Odori nauseabondi nel comune di Caorso. Avviata una raccolta firme

12 Ottobre 2022

“Sono dovuto scappare da casa perché non riuscivo a respirare” oppure “non possiamo più stendere i vestiti fuori perché si impregnano di quell’odore che non va più via” e ancora “questa mattina sono stato male, mi è venuto un forte mal di testa e la sensazione di vomito”. Sono solo alcune delle segnalazioni che provengono dai residenti che abitano tra le frazioni di Zerbio e Roncarolo, nel Comune di Caorso.

Una situazione che si protrae da diverso tempo provocando disagio e malessere nella popolazione che in questi mesi ha segnalato molteplici volte all’azienda sanitaria piacentina, ad Arpae e all’amministrazione comunale i problemi legati all’inquinamento olfattivo che contraddistingue l’aria dell’intero territorio.

Responsabili dell’odore nauseabondo – secondo i cittadini di Caorso – sarebbero i fanghi e i prodotti distribuiti sui terreni di alcune aziende agricole presenti proprio tra le frazioni di Zerbio e Roncarolo. “Se l’odore dei fanghi può essere anche sopportabile – spiega un residente che preferisce rimanere anonimo – quello di zolfo è insopportabile oltre che altamente nocivo. Stamattina sono dovuto letteralmente scappare da casa perché avevo la testa che mi scoppiava”.

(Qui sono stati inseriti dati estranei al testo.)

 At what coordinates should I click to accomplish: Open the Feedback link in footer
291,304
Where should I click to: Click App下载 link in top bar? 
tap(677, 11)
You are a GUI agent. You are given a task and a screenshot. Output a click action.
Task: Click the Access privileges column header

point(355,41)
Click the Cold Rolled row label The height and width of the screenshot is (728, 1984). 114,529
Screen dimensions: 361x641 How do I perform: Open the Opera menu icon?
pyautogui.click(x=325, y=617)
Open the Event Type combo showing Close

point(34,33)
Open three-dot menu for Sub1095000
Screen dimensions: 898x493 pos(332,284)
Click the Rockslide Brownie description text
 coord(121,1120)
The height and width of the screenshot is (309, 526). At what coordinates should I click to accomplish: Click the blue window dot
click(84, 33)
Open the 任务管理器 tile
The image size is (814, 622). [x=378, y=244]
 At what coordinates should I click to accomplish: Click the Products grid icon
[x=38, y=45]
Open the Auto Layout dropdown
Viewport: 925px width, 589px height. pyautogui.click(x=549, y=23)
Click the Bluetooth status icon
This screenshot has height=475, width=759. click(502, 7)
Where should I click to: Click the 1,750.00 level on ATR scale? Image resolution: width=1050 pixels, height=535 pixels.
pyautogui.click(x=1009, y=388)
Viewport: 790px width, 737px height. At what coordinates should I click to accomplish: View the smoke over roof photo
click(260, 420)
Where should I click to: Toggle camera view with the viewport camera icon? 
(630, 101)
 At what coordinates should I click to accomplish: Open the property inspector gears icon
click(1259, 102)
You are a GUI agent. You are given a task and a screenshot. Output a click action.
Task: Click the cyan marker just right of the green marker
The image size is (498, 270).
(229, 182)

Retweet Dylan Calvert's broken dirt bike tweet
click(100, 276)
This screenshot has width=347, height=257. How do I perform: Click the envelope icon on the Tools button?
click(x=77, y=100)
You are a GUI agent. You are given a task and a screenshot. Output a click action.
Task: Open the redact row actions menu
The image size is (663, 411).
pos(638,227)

Il sindaco di Caorso Roberta Battaglia è stata interpellata più volte ed è solidale con i suoi concittadini, “purtroppo però non posso fare nulla perché l’attività svolta resulta regolare ai fini della legge” ha ribadito più volte il primo cittadino. Per cercare di evidenziare il forte disagio nel quale sono obbligati a vivere i residenti della zona, Gianfranco Lucchini, insieme ad altri cittadini ha promosso una raccolta firme per dire basta all’inquinamento olfattivo e a tutte le problematiche annesse.